— start MATERIAL TO PROCESS —
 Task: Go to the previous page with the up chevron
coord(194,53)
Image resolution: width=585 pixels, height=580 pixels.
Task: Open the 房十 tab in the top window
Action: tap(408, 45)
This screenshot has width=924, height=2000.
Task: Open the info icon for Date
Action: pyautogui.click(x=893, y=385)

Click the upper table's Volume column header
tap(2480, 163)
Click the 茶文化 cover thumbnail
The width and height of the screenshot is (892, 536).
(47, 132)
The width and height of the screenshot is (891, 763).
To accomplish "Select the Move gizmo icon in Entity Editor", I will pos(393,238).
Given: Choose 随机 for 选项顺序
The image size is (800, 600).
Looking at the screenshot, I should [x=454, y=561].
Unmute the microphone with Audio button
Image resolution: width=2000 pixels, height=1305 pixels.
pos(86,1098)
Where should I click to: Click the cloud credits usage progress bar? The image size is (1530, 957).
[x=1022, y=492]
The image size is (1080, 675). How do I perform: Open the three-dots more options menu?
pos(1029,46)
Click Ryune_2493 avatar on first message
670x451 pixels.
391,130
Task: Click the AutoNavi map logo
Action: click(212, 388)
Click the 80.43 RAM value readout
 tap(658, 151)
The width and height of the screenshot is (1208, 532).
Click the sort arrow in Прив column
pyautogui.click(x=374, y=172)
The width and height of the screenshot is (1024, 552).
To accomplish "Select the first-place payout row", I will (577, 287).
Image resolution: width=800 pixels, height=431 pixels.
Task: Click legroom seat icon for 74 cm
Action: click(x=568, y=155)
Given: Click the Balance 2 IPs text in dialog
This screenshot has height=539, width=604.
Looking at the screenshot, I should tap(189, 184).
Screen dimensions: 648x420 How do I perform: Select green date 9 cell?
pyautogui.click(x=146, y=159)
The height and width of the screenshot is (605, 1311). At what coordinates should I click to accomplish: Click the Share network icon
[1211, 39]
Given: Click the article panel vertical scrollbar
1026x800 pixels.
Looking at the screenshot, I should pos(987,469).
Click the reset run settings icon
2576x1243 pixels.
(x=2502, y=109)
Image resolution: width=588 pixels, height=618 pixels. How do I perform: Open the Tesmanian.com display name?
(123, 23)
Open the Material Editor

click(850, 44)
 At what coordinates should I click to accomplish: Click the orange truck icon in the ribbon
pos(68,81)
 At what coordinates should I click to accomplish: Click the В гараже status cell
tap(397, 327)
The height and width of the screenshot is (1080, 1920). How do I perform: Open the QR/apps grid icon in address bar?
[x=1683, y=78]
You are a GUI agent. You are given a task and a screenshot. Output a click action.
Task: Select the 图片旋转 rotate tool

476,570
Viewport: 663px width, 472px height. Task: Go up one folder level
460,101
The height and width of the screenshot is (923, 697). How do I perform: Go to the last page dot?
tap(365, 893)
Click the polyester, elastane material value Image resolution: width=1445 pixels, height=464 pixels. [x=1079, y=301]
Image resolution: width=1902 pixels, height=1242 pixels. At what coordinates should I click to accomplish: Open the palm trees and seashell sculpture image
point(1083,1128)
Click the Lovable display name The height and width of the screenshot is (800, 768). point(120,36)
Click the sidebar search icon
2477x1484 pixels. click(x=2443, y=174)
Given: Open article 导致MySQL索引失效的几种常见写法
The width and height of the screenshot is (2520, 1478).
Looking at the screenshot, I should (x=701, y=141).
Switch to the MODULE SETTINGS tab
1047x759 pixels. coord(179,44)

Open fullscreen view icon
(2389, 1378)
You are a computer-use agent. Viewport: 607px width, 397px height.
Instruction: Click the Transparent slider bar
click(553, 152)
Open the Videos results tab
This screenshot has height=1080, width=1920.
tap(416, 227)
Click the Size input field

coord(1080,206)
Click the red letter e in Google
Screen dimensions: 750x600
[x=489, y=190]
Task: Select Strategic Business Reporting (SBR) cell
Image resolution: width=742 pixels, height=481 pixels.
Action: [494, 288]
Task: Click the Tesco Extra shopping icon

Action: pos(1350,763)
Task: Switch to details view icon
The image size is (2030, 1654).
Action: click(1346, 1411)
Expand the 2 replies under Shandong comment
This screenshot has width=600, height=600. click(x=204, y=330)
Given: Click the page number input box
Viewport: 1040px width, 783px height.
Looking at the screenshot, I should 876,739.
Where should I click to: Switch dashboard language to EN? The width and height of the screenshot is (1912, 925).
— end MATERIAL TO PROCESS —
[INSTRUCTIONS TO FOLLOW]
Reproduce the entries above verbatim, beginning with the line containing "Click the sidebar search icon" and continuing through the line containing "Action: [494, 288]", with both of those lines included.

[FINAL RESULT]
Click the sidebar search icon
2477x1484 pixels. click(x=2443, y=174)
Given: Open article 导致MySQL索引失效的几种常见写法
The width and height of the screenshot is (2520, 1478).
Looking at the screenshot, I should (x=701, y=141).
Switch to the MODULE SETTINGS tab
1047x759 pixels. coord(179,44)

Open fullscreen view icon
(2389, 1378)
You are a computer-use agent. Viewport: 607px width, 397px height.
Instruction: Click the Transparent slider bar
click(553, 152)
Open the Videos results tab
This screenshot has height=1080, width=1920.
tap(416, 227)
Click the Size input field

coord(1080,206)
Click the red letter e in Google
Screen dimensions: 750x600
[x=489, y=190]
Task: Select Strategic Business Reporting (SBR) cell
Image resolution: width=742 pixels, height=481 pixels.
Action: [494, 288]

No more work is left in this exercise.